> Posted by Danielle Donza

The Council of Microfinance Equity Funds (CMEF) and MicroFinance Network (MFN) recently surveyed their members to find out whether MFIs are paying the people who sit on MFI boards– and if so, how much.

Some observers argue that the practice of offering payment to board members will ultimately attract members with the wrong motivations. They believe that the “right” board members are willing to serve on the board for free because of their passion for the microfinance mission. In fact, this is often true: many MFIs don’t pay their board members at all – 40 percent and 25 percent, for CMEF and MFN respectively.

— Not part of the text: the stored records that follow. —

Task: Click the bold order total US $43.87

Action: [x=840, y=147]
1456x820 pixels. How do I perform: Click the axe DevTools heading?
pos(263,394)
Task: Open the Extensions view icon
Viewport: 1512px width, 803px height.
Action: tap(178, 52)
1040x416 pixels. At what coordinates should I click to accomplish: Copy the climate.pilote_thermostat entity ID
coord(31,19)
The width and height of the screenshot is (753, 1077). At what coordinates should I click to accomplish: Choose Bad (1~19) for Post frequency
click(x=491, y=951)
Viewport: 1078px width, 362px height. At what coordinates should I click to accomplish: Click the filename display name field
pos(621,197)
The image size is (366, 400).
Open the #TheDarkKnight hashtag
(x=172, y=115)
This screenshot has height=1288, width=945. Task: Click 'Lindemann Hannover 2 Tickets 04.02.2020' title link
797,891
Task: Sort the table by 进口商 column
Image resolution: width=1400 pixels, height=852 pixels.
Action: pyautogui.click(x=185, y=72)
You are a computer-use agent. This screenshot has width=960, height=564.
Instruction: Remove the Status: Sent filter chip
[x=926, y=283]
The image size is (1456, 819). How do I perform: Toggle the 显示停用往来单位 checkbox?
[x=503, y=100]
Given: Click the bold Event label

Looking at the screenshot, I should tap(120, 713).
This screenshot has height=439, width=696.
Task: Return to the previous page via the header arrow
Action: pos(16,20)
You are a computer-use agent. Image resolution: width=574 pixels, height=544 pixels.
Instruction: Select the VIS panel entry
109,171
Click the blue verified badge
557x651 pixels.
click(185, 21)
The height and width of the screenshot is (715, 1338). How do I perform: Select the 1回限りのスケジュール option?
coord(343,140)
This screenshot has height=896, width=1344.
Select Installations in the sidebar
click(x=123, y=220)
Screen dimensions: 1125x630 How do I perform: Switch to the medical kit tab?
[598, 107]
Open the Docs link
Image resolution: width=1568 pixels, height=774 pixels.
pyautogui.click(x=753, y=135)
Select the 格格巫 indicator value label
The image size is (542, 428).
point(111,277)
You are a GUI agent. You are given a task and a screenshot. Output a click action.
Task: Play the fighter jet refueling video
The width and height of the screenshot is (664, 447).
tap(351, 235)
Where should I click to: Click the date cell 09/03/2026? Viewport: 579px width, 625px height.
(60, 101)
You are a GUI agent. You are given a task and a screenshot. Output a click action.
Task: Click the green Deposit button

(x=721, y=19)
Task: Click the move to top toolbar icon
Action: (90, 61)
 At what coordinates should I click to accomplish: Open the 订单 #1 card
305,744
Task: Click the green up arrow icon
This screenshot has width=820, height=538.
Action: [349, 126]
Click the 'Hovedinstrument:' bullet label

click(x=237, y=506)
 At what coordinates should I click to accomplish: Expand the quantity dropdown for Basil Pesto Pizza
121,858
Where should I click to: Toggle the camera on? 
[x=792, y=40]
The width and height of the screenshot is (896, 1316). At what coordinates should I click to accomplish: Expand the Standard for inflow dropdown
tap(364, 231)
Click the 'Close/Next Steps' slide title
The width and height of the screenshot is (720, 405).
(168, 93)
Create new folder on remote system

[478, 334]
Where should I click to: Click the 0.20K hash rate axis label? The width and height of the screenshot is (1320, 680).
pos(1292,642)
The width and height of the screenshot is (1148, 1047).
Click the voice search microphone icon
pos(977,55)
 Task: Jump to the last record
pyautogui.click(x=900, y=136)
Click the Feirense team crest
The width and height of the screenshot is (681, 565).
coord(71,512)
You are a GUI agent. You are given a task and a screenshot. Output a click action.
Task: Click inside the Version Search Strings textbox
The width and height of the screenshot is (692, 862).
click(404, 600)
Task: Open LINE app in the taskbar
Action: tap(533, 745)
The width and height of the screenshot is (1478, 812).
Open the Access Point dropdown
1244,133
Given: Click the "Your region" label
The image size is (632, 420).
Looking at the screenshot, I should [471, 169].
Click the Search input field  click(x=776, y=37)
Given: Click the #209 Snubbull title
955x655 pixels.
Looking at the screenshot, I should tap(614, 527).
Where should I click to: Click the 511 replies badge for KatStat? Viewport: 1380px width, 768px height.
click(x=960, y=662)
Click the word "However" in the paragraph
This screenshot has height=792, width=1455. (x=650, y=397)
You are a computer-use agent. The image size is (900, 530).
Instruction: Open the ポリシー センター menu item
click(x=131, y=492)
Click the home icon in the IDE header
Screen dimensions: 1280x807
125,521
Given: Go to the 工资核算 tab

However, as the microfinance industry matures, and the responsibilities of governance increase, MFIs need to be prepared to compensate their directors in order to attract highly qualified board members with the knowledge to govern a financial institution well. So, it is not surprising that among those MFIs linked to CMEF and MFN the majority do provide monetary compensation.

At present, there is a huge demand for board members in the market. Over 2,000 MFIs report to the MIX Market, and boards conservatively have an average of five board members – meaning there are at least 10,000 board seats to fill. Even those MFIs willing to pay honoraria are finding it hard to attract high-quality board members. Principal among the very valid frustrations of MFIs are that:

  • Directors often don’t have enough time available for active governance and effective oversight.
  • Board members sometimes lack sufficient seniority or qualifications.
  • It is difficult to find directors with the requisite microfinance experience and personal skills.
  • Some investors fail to ever nominate a director, reflecting a “free rider problem.”

Of the MFIs that reported board remunerations, amounts are still generally modest – US $500 per board meeting is a fairly standard level. Since most boards meet quarterly, board members are usually paid about $2,000 a year (plus travel expenses). Among the 18 percent of MFIs that reported paying an additional annual retainer fee to board members, that amount was generally about an average of $6,000 per year when offered. Thus, a board member being compensated with an annual retainer of $6,000 and a per board meeting rate of $500 would typically receive about $8,000 per year (assuming quarterly meetings).

The maximum that was reported for a per meeting compensation was $3,000 and the maximum annual retainer fee reported was $9,000. So, at the very most, in a very few number of cases, a board member might earn $21,000 for a year’s service on a board (again assuming quarterly meetings).

Some MFIs also pay additional amounts to the board chair and committee members, since those roles often require significantly more time and experience or technical skills. This additional compensation is usually not large – between $1,000 to $2,000 per year (or roughly $250 to $500 per board meeting). And approximately 60 percent of MFIs reported covering some of the travel expenses for their board directors, most often airfare followed by hotel expenses and rarely a per diem.

Clearly, there is a disconnect in the industry between the large demand for good governance, and the lack of qualified candidates to meet this need. Reaching back to econ 101, when demand outstrips supply, the price usually goes up, and it seems inevitable that the Invisible Hand will slowly start to push the price of good board directors up. Some regions, such as francophone Africa, may already see this; MFIs in that region offer some of the highest board compensations reported in the survey.

Another trend that will likely affect board compensation practices is the use of independent board directors who are unrelated to any shareholder and are totally un-conflicted. Best practices suggest that at least 25 to 30 percent of a board should be independent, but this is a difficult role to fill, given that these directors have the same board responsibilities as other members without having any “skin in the game.” Why would independent board members spend large amounts of time on their board responsibilities and take those responsibilities seriously if not for some additional compensation? Yet, over 60 percent of the MFIs reported paying independent directors the same amount as the other directors. And 87 percent of the CMEF respondents reported using only or mainly fund employees (that is, fund manager investment officers) to serve on boards.

Ultimately, if MFIs are expecting high-caliber, highly qualified, senior people to commit a significant amount of time to their governance duties, sometimes with personal liability, often with extensive travel, then they need to be willing to compensate directors for their time and efforts. The role of a board director needs to be seen as a responsibility, not an honor, and remuneration underscores the importance of that role.